When the servers of Dyn were taken down, browsers essentially couldn’t figure out where to go to find the information to load on the screen. This type of attack happens every so often when hackers create a little army of private computers infected with malicious software known as a Botnet. The people that are often participating in the attack don’t realize their computer has been compromised and is part of a zombie army of attackers. In 2014, a hacker group called Lizard Squad shut down the Playstation Network and Xbox Live using this method. In 2015, a trojan virus called XOR DDoS helped hackers create a powerful botnet capable of taking down almost any server or website.

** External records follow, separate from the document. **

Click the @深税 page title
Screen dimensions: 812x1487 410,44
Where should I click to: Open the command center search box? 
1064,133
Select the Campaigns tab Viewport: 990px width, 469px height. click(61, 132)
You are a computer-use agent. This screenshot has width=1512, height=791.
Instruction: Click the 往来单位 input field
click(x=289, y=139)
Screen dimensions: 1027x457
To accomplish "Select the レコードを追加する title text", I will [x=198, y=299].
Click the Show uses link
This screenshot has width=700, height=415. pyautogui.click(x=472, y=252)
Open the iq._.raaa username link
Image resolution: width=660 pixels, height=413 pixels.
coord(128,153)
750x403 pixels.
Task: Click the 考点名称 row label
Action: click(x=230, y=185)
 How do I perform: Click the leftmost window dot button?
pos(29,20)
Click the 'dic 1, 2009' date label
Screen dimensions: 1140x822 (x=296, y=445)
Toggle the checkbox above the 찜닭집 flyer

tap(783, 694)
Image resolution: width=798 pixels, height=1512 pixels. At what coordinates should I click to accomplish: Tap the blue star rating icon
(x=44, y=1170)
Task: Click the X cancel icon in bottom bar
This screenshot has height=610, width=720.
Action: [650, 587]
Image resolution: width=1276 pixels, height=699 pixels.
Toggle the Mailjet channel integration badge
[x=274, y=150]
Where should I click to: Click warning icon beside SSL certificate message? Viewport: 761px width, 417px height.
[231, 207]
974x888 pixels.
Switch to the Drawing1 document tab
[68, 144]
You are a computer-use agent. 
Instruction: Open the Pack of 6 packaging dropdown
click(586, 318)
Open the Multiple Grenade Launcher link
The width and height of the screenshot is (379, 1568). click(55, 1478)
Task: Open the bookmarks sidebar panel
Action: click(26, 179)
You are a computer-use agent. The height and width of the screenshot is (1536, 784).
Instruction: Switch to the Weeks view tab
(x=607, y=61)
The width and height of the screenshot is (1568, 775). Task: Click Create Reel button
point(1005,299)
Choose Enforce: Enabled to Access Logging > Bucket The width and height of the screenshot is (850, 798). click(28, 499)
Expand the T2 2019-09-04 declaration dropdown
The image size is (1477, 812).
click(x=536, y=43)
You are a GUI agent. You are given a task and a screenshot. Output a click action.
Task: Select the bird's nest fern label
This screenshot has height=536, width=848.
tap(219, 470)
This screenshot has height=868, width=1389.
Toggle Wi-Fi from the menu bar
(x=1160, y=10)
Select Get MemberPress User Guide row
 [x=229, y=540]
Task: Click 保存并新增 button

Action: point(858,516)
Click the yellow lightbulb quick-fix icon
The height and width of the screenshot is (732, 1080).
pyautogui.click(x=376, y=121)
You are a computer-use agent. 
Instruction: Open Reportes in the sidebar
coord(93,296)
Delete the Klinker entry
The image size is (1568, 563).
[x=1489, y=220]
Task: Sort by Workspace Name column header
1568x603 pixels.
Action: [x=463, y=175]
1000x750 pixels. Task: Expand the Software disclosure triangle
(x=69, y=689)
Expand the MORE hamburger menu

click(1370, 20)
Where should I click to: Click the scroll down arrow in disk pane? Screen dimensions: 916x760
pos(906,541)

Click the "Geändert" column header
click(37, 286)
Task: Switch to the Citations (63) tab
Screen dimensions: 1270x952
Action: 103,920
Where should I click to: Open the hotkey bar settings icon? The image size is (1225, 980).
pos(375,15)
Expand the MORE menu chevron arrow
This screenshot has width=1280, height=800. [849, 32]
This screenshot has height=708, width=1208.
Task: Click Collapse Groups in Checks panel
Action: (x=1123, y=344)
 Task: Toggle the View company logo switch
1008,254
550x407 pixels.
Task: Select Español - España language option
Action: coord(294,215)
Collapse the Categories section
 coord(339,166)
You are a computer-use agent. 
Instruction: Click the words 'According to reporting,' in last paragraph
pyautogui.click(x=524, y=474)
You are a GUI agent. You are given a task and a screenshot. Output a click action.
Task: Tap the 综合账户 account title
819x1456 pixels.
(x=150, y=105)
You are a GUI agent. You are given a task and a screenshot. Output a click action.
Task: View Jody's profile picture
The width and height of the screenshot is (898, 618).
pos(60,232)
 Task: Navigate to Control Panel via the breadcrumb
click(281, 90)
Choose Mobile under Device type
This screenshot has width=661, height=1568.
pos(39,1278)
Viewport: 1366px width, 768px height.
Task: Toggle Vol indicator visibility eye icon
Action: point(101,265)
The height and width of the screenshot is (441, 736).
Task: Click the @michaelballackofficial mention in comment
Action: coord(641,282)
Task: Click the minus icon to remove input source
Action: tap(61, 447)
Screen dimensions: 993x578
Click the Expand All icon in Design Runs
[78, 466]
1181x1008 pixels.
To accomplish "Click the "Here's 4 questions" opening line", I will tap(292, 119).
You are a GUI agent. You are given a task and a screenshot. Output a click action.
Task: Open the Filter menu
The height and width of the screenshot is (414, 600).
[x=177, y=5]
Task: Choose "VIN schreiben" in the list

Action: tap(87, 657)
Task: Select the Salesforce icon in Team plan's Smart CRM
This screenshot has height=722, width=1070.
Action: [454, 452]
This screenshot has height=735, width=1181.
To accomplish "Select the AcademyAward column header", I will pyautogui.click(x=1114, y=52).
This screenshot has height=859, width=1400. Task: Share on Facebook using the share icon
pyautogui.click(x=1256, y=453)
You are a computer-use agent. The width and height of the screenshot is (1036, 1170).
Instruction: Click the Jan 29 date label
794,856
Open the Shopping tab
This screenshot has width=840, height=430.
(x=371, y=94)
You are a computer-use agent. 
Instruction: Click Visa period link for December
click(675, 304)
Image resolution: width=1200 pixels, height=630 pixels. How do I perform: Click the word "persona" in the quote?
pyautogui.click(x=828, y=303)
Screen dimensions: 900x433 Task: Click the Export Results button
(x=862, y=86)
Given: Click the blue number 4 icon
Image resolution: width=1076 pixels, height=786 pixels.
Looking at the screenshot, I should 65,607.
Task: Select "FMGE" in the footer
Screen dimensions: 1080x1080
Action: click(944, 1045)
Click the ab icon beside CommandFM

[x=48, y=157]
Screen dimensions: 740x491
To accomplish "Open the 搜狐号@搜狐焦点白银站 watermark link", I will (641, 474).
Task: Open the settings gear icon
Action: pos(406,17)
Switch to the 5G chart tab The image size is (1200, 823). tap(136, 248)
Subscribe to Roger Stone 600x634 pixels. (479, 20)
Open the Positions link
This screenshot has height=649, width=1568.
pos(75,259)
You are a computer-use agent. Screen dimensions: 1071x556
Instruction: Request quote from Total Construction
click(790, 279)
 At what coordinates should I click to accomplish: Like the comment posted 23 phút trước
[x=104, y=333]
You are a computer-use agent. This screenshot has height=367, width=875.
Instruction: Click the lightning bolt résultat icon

Defending servers against DDoS attacks can be difficult, but there are ways to prevent outages. According to Network World, one of the most common methods used is flow sampling, in which the system samples packets and identifies trends in network traffic. A flow analytics device evaluates traffic streams and identifies potentially bad traffic.
How do we protect ourselves?
Looking ahead, one big question stands out. How can we avoid attacks like this stealing internet access away from millions of Americans and losing companies millions of dollars in revenue?
The answer is complicated. As soon as security companies come up with new ways to protect companies like Dyn, hackers come up with new ways to attack them. In the case of DNS infrastructure, however, many point out that the best way for a website to avoid getting brought down by an attack on one host is simply to subscribe to multiple hosts. This is called DNS redundancy, and it’s probably the reason that some sites (like Pornhub) survived the attack unscathed.
In the case of the Dyn servers, it’s unclear exactly how they solved the problem, but the company is now reporting the issue resolved—about one hour after the problem UI.